Well I'm going for the biggie - I want to write a defence of Penal Substitutionary Atonement in the light of current criticism as an academic exercise, do I hold to this doctrine? I don't know yet. But I'll know soon. So I aim to read Mike Ovey et al 'Pierced for our Transgressions' and 'Consuming Passion' by my Ekklesia buddies Bartley and Barrow - the Mennonites. I also want to read 'The Mystery of Salvation' which I should read before seeing the DDO, anyway. I'll also read 'The Atonement Debate: Papers from the London Symposium on the Theology of Atonement' by David Hilborn (Editor), Justin Thacker (Editor) and Derek Tidball. I'll also read 'The Wondrous Cross: Atonement and Penal Substitution in the Bible and History' By: Stephen R. Holmes. I also better read Tom Wright's reply to Mike Ovey's book at Fulcrum So it's all going to be fairly intense and it's taking me into territories, church thinking and approaches to the gospel which seem to be at odds with each other - it is the conservative evangelicals and the open evangelicals in debate again and that is partly, I'm sure why I find the whole topic interesting.

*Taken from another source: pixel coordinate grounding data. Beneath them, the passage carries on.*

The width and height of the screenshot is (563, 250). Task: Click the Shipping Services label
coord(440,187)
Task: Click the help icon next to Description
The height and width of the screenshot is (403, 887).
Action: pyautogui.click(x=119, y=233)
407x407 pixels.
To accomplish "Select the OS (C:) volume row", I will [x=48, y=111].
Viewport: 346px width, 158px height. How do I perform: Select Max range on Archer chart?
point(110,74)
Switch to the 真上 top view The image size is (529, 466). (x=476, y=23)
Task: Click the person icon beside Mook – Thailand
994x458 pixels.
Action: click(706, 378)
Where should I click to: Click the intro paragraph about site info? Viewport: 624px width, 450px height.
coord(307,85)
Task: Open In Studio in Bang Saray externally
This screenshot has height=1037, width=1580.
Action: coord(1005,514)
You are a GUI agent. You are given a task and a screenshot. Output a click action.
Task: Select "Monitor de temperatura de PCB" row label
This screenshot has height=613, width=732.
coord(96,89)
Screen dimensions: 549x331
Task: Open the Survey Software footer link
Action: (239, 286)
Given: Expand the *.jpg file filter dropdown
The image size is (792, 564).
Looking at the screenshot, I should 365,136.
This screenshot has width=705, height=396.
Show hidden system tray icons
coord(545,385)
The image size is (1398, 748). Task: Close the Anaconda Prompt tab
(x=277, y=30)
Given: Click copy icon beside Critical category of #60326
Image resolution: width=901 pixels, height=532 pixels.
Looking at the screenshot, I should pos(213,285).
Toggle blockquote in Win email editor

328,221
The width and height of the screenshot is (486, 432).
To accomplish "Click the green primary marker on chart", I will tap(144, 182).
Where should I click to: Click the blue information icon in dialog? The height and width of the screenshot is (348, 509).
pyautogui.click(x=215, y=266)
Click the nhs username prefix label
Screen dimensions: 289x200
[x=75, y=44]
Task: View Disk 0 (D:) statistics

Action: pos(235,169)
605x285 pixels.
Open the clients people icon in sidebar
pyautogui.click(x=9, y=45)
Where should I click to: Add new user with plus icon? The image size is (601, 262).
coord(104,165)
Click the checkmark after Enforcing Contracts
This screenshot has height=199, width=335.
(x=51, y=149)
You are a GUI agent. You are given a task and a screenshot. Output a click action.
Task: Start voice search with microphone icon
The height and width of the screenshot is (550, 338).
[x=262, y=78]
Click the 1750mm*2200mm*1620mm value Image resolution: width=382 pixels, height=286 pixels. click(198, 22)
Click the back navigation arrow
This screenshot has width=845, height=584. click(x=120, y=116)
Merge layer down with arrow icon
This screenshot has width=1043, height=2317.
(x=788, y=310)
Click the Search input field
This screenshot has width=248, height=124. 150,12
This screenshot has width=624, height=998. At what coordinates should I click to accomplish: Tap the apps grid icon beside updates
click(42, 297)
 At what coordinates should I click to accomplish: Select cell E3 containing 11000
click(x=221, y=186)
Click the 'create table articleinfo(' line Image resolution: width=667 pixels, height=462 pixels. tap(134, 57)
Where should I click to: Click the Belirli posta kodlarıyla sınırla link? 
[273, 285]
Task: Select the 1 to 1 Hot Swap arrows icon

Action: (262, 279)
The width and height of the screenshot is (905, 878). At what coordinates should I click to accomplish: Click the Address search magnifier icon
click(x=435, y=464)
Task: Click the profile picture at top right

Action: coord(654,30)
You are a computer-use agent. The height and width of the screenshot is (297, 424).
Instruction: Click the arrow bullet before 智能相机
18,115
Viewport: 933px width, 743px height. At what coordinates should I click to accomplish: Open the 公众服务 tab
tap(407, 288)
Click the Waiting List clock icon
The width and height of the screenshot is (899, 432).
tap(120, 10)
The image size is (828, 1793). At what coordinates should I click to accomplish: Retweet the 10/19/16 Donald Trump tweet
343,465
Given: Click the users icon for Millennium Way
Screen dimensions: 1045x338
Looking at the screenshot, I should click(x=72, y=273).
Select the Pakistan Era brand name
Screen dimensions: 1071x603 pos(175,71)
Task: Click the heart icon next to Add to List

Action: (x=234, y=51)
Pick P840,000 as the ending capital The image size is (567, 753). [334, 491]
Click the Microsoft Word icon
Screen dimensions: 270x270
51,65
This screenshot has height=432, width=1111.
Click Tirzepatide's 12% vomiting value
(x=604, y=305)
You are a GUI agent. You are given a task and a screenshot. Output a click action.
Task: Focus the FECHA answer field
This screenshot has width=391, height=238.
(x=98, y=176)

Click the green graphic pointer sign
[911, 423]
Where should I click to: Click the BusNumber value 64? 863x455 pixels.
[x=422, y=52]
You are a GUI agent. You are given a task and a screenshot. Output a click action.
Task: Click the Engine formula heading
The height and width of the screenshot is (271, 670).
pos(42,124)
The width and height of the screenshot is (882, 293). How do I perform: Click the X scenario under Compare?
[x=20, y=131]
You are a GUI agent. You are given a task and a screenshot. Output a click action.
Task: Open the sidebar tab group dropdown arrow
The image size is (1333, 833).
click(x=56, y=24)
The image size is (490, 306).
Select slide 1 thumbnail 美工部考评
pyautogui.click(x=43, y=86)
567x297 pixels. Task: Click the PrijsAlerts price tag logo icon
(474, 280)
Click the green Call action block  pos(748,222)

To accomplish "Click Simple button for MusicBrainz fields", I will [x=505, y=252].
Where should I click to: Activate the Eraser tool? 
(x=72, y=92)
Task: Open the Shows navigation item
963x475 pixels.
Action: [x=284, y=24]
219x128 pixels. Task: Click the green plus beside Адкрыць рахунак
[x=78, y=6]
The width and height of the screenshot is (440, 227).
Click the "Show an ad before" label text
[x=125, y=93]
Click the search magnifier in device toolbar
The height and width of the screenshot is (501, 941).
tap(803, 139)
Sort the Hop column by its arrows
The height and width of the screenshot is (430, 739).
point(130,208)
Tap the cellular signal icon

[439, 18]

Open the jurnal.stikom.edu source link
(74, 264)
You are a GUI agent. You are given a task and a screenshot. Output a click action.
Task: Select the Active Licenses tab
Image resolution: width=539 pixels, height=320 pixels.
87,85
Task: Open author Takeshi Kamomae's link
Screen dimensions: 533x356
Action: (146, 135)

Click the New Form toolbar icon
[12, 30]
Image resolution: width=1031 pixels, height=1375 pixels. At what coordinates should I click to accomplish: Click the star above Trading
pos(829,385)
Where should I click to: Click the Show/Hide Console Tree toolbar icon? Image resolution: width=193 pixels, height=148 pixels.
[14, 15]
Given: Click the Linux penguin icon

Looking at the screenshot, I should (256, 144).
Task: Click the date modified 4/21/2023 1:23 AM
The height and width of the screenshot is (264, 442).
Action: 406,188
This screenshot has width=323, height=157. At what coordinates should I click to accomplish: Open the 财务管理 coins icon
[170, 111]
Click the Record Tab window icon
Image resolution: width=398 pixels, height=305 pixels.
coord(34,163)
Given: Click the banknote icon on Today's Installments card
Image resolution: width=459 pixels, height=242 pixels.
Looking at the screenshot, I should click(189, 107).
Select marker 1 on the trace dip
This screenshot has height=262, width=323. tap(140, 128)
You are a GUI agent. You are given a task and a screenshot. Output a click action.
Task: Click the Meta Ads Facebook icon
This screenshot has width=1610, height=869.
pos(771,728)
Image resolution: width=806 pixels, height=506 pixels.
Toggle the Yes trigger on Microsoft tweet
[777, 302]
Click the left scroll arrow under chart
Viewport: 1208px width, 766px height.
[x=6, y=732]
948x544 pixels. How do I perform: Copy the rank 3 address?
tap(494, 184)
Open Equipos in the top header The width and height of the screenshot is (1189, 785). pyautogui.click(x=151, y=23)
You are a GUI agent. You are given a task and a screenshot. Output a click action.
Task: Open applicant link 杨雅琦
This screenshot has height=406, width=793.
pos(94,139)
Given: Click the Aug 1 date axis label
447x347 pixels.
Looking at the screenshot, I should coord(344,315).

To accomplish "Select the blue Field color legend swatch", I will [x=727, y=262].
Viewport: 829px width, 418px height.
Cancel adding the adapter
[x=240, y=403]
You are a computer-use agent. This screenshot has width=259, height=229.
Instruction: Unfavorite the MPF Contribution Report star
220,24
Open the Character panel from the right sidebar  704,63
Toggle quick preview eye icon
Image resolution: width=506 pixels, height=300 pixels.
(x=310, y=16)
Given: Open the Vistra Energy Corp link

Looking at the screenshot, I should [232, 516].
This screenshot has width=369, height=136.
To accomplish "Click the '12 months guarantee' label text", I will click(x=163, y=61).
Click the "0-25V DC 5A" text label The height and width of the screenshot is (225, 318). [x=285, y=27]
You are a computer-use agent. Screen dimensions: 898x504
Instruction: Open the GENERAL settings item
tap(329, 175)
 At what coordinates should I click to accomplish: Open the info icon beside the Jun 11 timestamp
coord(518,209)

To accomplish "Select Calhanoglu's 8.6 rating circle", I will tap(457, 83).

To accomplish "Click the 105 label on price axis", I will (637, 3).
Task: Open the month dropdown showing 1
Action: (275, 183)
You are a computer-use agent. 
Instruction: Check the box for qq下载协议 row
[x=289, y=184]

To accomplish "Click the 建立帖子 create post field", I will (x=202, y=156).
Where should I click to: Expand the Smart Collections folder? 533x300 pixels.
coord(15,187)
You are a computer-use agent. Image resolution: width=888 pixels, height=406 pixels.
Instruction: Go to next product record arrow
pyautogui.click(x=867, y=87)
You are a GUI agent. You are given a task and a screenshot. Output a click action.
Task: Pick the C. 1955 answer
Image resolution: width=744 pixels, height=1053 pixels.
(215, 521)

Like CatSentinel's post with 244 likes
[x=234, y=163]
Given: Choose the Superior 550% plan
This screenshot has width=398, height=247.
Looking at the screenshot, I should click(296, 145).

Making some progress with the Barth (Pronounced Bart) not Simpson, just a little more profound.
Thinking of giving up TV for Lent but at this rate, I'm going to have to give it up anyway so might have to find another challenge. I'm not 'religious' about Lent but I like to see what with prayer, my will power/prayer power I can achieve. So last year I gave up tea and coffee for 40 days and suffered a three day headache as a result. This year I'm after a challenge and it needs to be the 'giving up' rather than the 'taking on' variety of challenge. Giving up TV might be too easy but then again I would seriously miss Eastenders. I'll have think of something.